START Extract
The rule of law affects us all.
This was the message I took to a prestigious national gathering of media leaders last week in Miami, convened by the John S. and James L. Knight Foundation on the future of media.
The 10th annual gathering of the Media Learning Seminar – focused on how media can better connect to civics – featured the Voice of OC model as a leader in the area of non-profit news.
“Voice of OC is delivering strong local reporting that is keeping government and officials accountable to the people at a time when traditional reporting resources have been dwindling,” is how Knight’s Vice President for Journalism, Jennifer Preston, describes our efforts to national audiences.
Last week, upon returning from Miami, I also had the pleasure of engaging about accountability with the most talented local political, neighborhood and economics analysts you’ll ever find – local realtors.
Addressing Orange County’s new political reality at the great luncheon sponsored by the Association of Orange County Realtors at the Center Club in Costa Mesa, I was struck by how well local realtors understand and are involved in many of our county’s most challenging problems, such as addressing housing, homelessness and the systemic problems of property tax inequity for our county.
Realtors outwardly cheered the statement that our government has more than enough money but needs much more engagement and direction on how to spend it.
They get it. We all have to stay involved.
You know more than politicians about your communities and have a much truer stake in your future than they ever will.
Yet you need reliable information to get and stay involved.
Today, we’ve got a great example of engagement on our Op-ed pages with both Orange County Republican Party Chairman Fred Whitaker and Democratic Party Chairwoman Fran Sdao writing Op-eds on the future of our local political parties.
This week, Voice of OC also will continue to expand our civic training efforts working with County Auditor Controller Eric Woolery, State Senator Josh Newman and Assemblywoman Sharon Quirk Silva Thursday night at 7 p.m. at Cal State Fullerton moderating a workshop, Accounting for Activists, on how to delve into public budgets to answer your most pressing questions about where your tax dollars are being spent.
And Thursday morning, I’ll be attending Chapman University’s annual conference on the future of Orange County, where a series of great political scientists and smart influentials like Emile Haddad will once again tackle the problematic structure of our county government.
More and more, influential people across the political spectrum are arguing for the formation of some sort of super city to spur better, more engaged, government here in Orange County.
For the record, I am a big fan of county government as a regional leader – even though I have written in the past that county supervisors could be made part-timers given their lack of interest in the job and penchant for secrecy.
Yet when I spoke to Chapman Political Science Professor Fred Smoller about the conference, he reluctantly advised me that county supervisors had refused several invitations to come talk about the future.
It’s one sad state of affairs, when county supervisors consistently prefer to meet in private to talk about business, avoid engaging with the press or public and only show up for very scripted public interactions like ribbon cutting that are directly connected to their campaign coffers.
You’d think in a place like Orange County, they wouldn’t be so afraid of stepping outside into the sunshine.
END Extract
■ Written task A ■
Answer these questions about the Voice of OC column:
(i) In what city was the national gathering of media leaders held?
(ii) Which group sponsored the luncheon at the Center Club in Costa Mesa?
(iii) What is the name of the workshop being moderated at Cal State Fullerton?
START Listing
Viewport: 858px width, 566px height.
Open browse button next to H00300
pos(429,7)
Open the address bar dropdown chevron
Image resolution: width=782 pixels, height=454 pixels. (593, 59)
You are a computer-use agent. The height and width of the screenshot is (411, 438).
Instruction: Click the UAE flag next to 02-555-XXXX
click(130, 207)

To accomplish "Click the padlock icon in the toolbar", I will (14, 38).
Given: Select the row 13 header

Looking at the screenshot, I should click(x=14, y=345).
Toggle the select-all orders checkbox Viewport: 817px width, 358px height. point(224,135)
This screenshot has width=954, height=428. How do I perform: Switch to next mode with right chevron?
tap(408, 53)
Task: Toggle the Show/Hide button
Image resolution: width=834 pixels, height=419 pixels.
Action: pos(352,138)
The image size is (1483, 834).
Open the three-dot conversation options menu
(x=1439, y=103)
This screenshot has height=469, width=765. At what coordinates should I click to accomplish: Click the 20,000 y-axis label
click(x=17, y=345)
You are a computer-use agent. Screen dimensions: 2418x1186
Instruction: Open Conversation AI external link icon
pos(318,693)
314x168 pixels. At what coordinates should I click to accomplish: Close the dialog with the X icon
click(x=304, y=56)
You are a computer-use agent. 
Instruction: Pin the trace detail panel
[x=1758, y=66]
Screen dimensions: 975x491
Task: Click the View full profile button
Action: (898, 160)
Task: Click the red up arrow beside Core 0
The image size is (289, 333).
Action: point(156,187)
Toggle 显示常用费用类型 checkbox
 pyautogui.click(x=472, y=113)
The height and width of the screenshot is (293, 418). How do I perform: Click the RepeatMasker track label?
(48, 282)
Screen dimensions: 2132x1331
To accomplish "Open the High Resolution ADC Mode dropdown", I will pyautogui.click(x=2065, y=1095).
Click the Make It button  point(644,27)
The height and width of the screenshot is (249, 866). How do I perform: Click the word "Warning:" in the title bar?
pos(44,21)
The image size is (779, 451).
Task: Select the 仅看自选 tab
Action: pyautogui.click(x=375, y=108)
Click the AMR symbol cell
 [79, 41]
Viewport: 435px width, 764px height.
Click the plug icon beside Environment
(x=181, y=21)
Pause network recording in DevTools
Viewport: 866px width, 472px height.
END Listing
■ Written task B ■
From the rows, output every line from the one containing "will (14, 38)." up to and including the one containing "Toggle the select-all", unchanged.

■ Exercise solution A ■
(i) Miami
(ii) The Association of Orange County Realtors
(iii) Accounting for Activists

■ Exercise solution B ■
To accomplish "Click the padlock icon in the toolbar", I will (14, 38).
Given: Select the row 13 header

Looking at the screenshot, I should click(x=14, y=345).
Toggle the select-all orders checkbox Viewport: 817px width, 358px height. point(224,135)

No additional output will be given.